• _Provided text_:
How Can I Fix My Washing Machine? | Common Faults Solved

Most washer faults come from power, drainage, balance, door, or filter issues you can check at home before booking a repair.

A washing machine can feel broken when it stops mid-cycle, leaves clothes dripping, or starts thumping across the floor. In many homes, the fault turns out to be small: a tripped breaker, a blocked filter, a kinked hose, or a load packed too tightly on one side of the drum.

This article gives you a clear way to work through the common faults in the right order. You’ll start with the safe checks, move to the fixes that solve the biggest share of washer problems, and finish with the signs that mean the job has moved past a home repair.

How Can I Fix My Washing Machine? Start Here

Before you touch anything, unplug the washer. If you need to move it, shut off the water valves too. Keep a towel or shallow tray nearby, since drain checks often spill a little water.

Start with the simple stuff before you think about parts. A washer that seems dead may have power trouble. A washer that hums but does not finish may be jammed, off balance, or blocked from draining.

Five fast checks that solve a lot of washer trouble

  • Make sure the plug is fully seated and the outlet works.
  • Check your breaker panel for a tripped circuit.
  • Confirm the lid or door is fully closed and latched.

• _Problem to solve_:
Can you quote the whole washing machine repair article word for word, from its title line to the last checklist item? The listing isn't needed for anything here.

• _Exercise data_:
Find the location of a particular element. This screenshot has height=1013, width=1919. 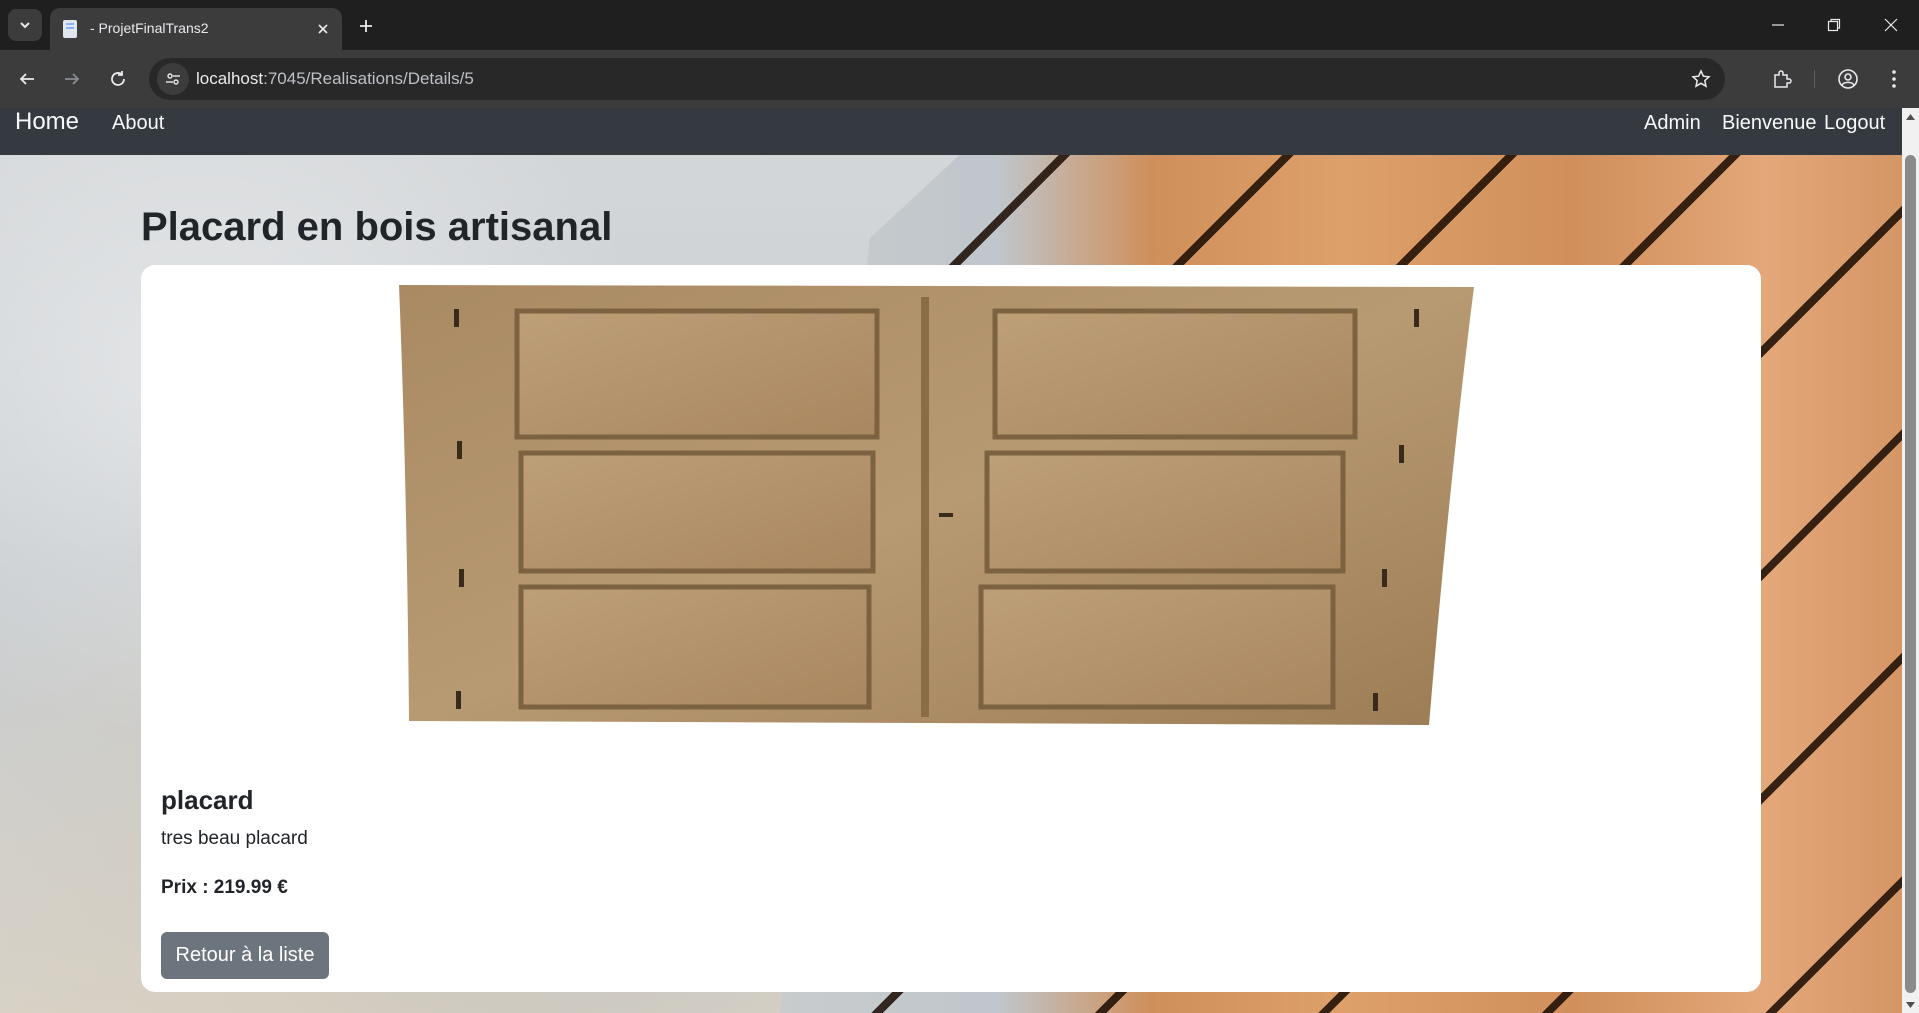

bookmark-button is located at coordinates (1701, 79).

• _Response for this exercise_:
How Can I Fix My Washing Machine? | Common Faults Solved

Most washer faults come from power, drainage, balance, door, or filter issues you can check at home before booking a repair.

A washing machine can feel broken when it stops mid-cycle, leaves clothes dripping, or starts thumping across the floor. In many homes, the fault turns out to be small: a tripped breaker, a blocked filter, a kinked hose, or a load packed too tightly on one side of the drum.

This article gives you a clear way to work through the common faults in the right order. You’ll start with the safe checks, move to the fixes that solve the biggest share of washer problems, and finish with the signs that mean the job has moved past a home repair.

How Can I Fix My Washing Machine? Start Here

Before you touch anything, unplug the washer. If you need to move it, shut off the water valves too. Keep a towel or shallow tray nearby, since drain checks often spill a little water.

Start with the simple stuff before you think about parts. A washer that seems dead may have power trouble. A washer that hums but does not finish may be jammed, off balance, or blocked from draining.

Five fast checks that solve a lot of washer trouble

  • Make sure the plug is fully seated and the outlet works.
  • Check your breaker panel for a tripped circuit.
  • Confirm the lid or door is fully closed and latched.